- [文档节选]
▶

美文网首页
TensorFlow1.0 - C2 Guide - 2 Est

TensorFlow1.0 - C2 Guide - 2 Est

作者: 左心Chris | 来源:发表于2019-08-13 21:12 被阅读0次

1 Premade Estimators

input function return dataset, feature column, estimators

1.1 Prerequisites and getting the sample code and programming stack

pip install pandas
git clone https://github.com/tensorflow/models
cd models/samples/core/get_started/
python premade_estimator.py

programming stack


1.2 Sample of classifying irises: an overview


1.3 Overview of programming with Estimators

  • Create one or more input functions.
  • Define the model's feature columns.
  • Instantiate an Estimator, specifying the feature columns and various hyperparameters.
  • Call one or more methods on the Estimator object, passing the appropriate input function as the source of the data.

1.4 Create input functions and define the feature columns and instantiate an estimator and train, evaluate, predict

1.4.1 Input function

Return features and label

def train_input_fn(features, labels, batch_size):
    """An input function for training"""
    # Convert the inputs to a Dataset.
    dataset = tf.data.Dataset.from_tensor_slices((dict(features), labels))

    # Shuffle, repeat, and batch the examples.
    return dataset.shuffle(1000).repeat().batch(batch_size)

◀

- [练习要求] 请从上面这篇 TensorFlow Estimator 笔记的最后一句之后接着续写。

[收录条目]

▶

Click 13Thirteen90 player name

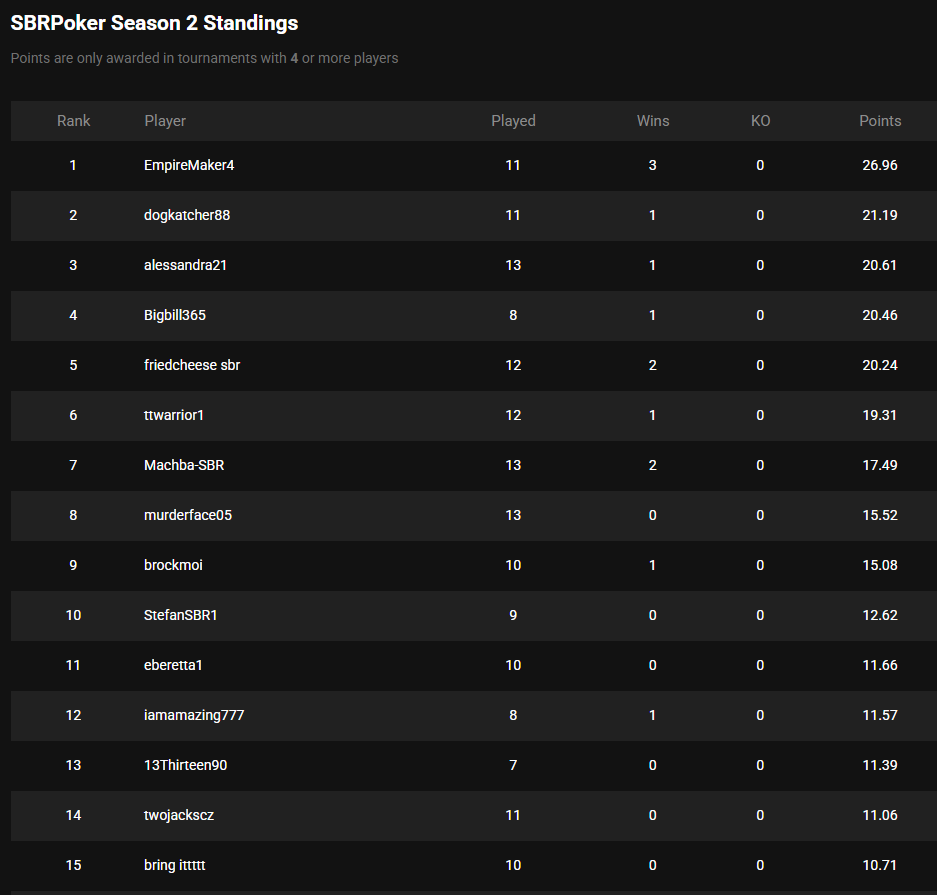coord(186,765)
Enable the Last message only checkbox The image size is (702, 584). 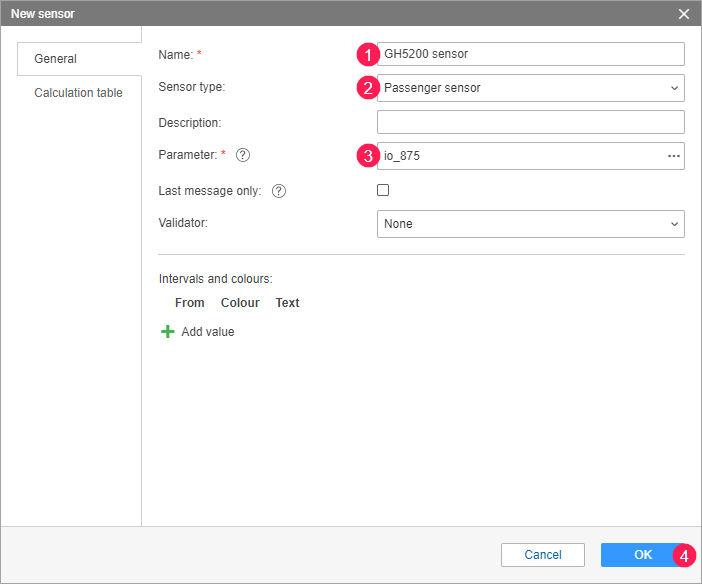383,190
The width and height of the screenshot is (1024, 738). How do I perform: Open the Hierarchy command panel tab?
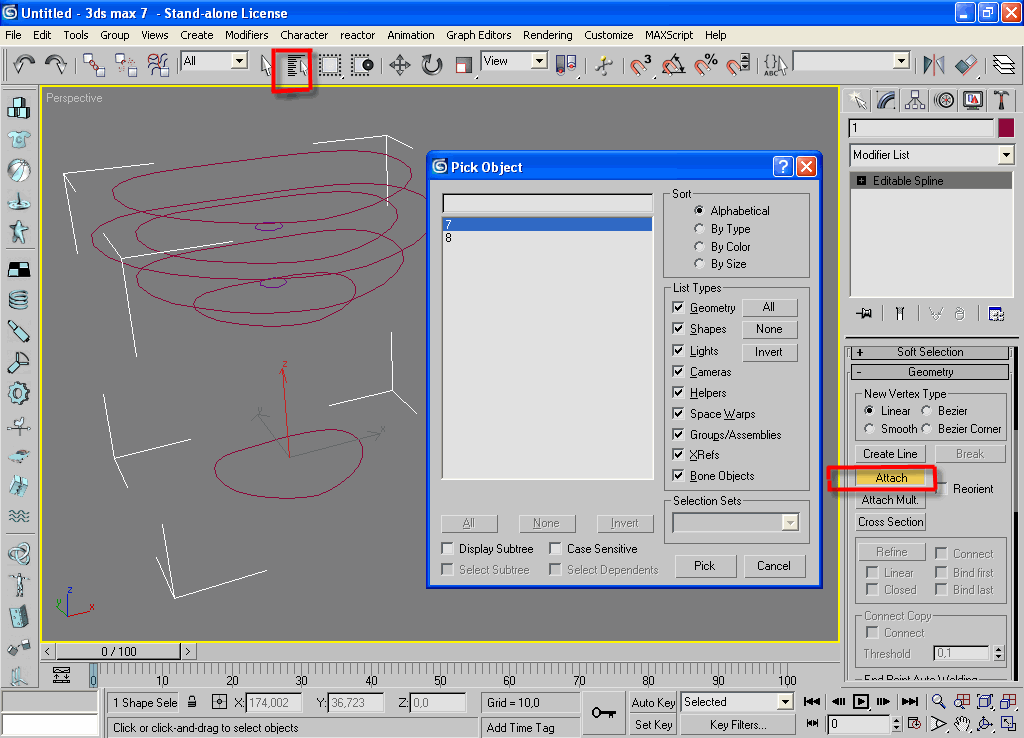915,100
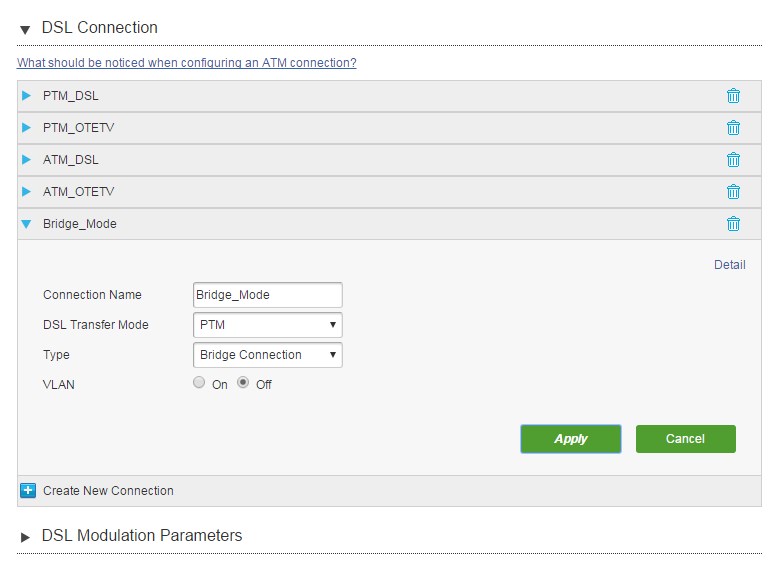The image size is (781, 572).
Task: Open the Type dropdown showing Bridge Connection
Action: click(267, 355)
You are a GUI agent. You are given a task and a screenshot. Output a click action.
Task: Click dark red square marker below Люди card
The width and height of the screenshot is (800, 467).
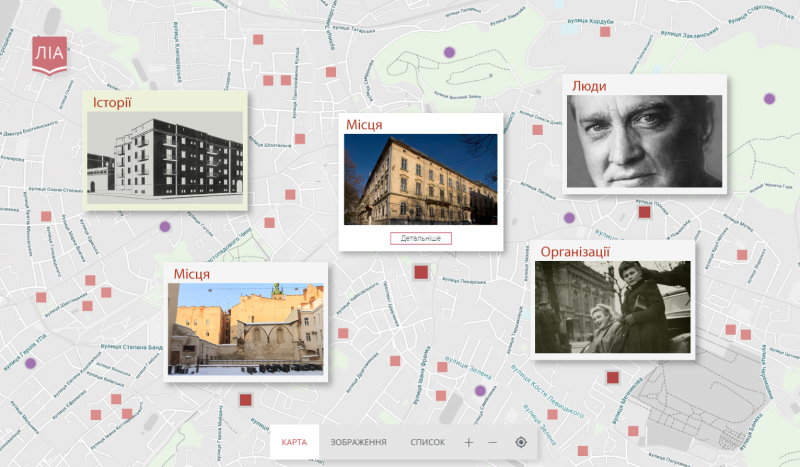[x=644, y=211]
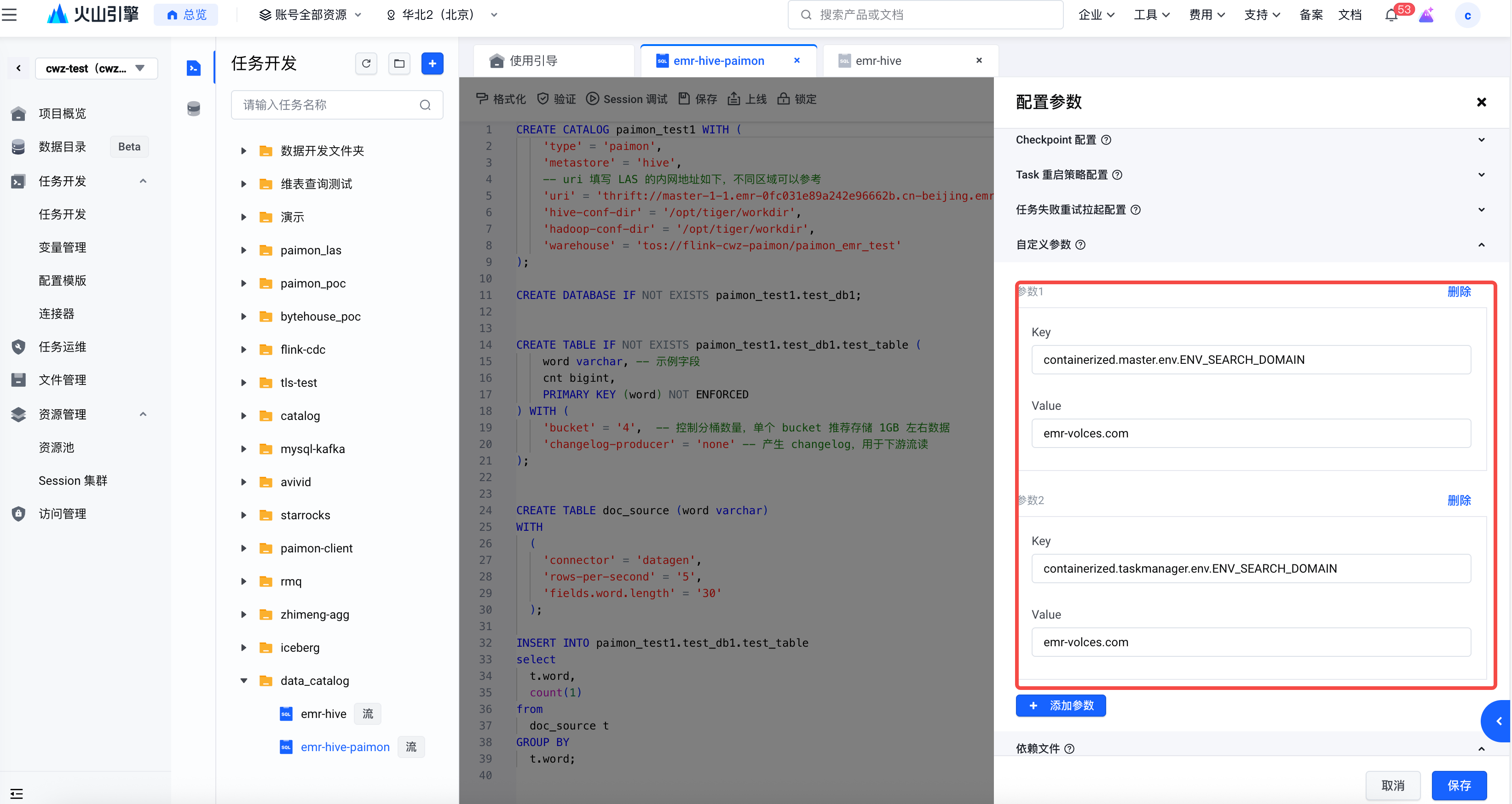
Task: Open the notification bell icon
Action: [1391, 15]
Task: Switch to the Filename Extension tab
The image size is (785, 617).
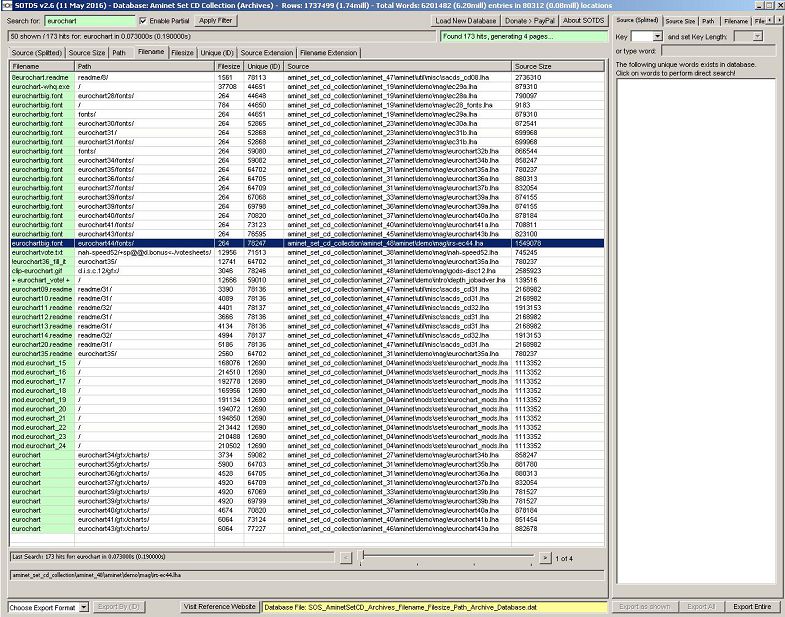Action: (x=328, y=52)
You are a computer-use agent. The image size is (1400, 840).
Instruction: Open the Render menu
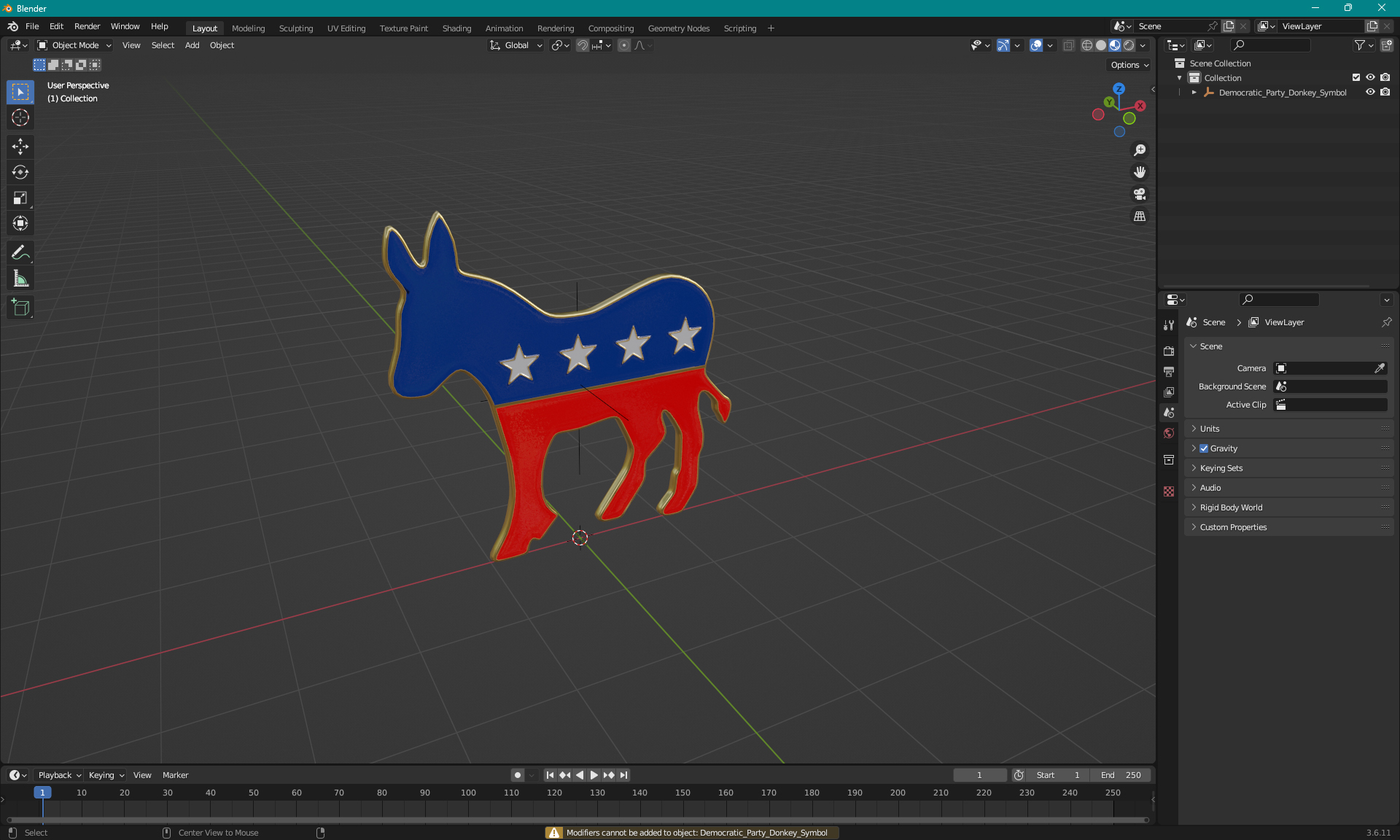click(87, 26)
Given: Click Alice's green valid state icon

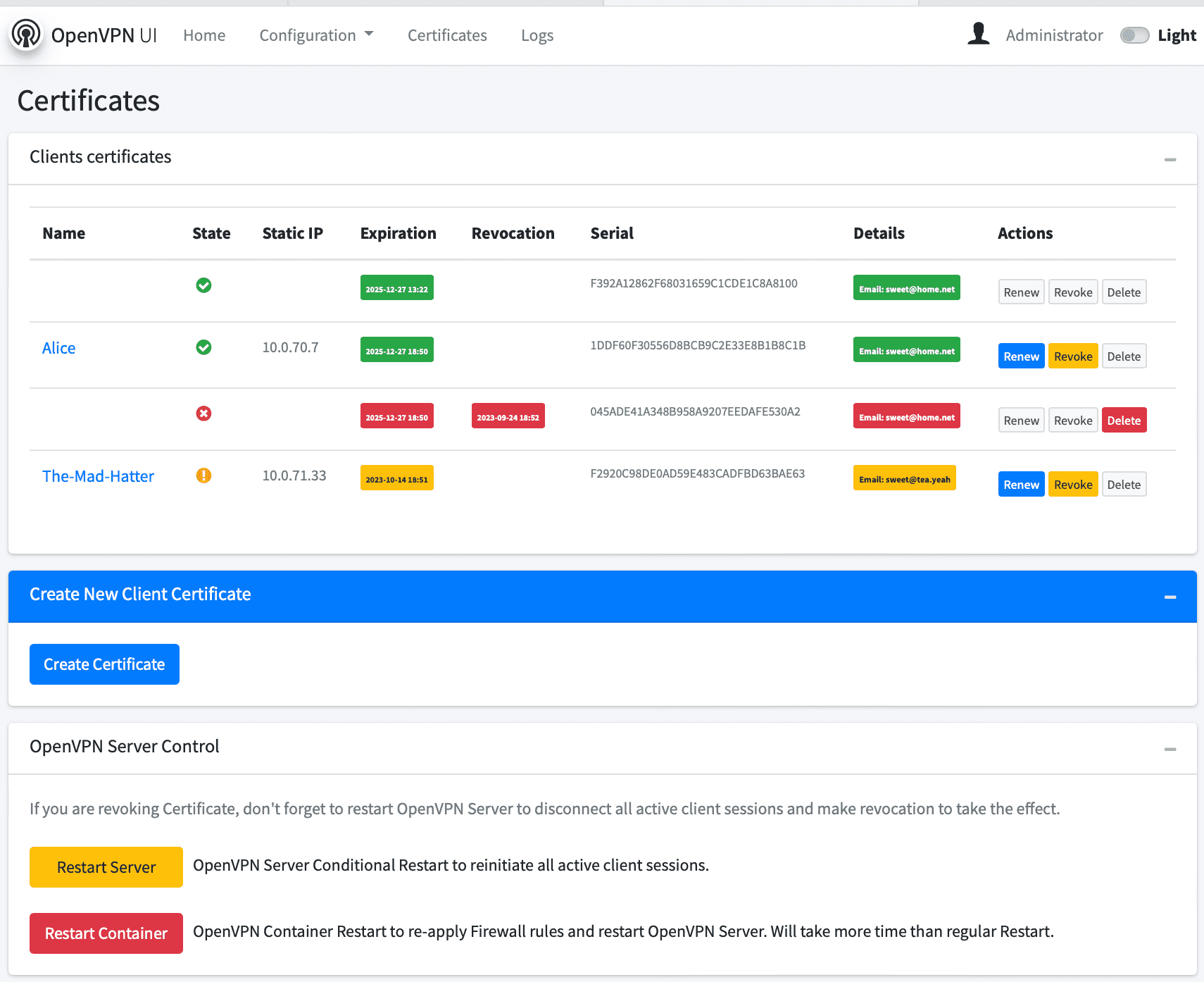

◀

- [参考答案]
1.4.2 Feature columns
# Feature columns describe how to use the input.
my_feature_columns = []
for key in train_x.keys():
    my_feature_columns.append(tf.feature_column.numeric_column(key=key))
1.4.3 Instantiate an estimator
# Build a DNN with 2 hidden layers and 10 nodes in each hidden layer.
classifier = tf.estimator.DNNClassifier(
    feature_columns=my_feature_columns,
    # Two hidden layers of 10 nodes each.
    hidden_units=[10, 10],
    # The model must choose between 3 classes.
    n_classes=3)
1.4.4 Train evaluate predict
# Train the Model.
classifier.train(
    input_fn=lambda:iris_data.train_input_fn(train_x, train_y, args.batch_size),
    steps=args.train_steps)
# Evaluate the model.
eval_result = classifier.evaluate(
    input_fn=lambda:iris_data.eval_input_fn(test_x, test_y, args.batch_size))

print('\nTest set accuracy: {accuracy:0.3f}\n'.format(**eval_result))
template = ('\nPrediction is "{}" ({:.1f}%), expected "{}"')

for pred_dict, expec in zip(predictions, expected):
    class_id = pred_dict['class_ids'][0]
    probability = pred_dict['probabilities'][class_id]

    print(template.format(iris_data.SPECIES[class_id],
                          100 * probability, expec))

2 Checkpoints

checkpoints自动save和restore

2.1 Saving

  • Automatically write checkpoints and event files
classifier = tf.estimator.DNNClassifier(
    feature_columns=my_feature_columns,
    hidden_units=[10, 10],
    n_classes=3,
    model_dir='models/iris')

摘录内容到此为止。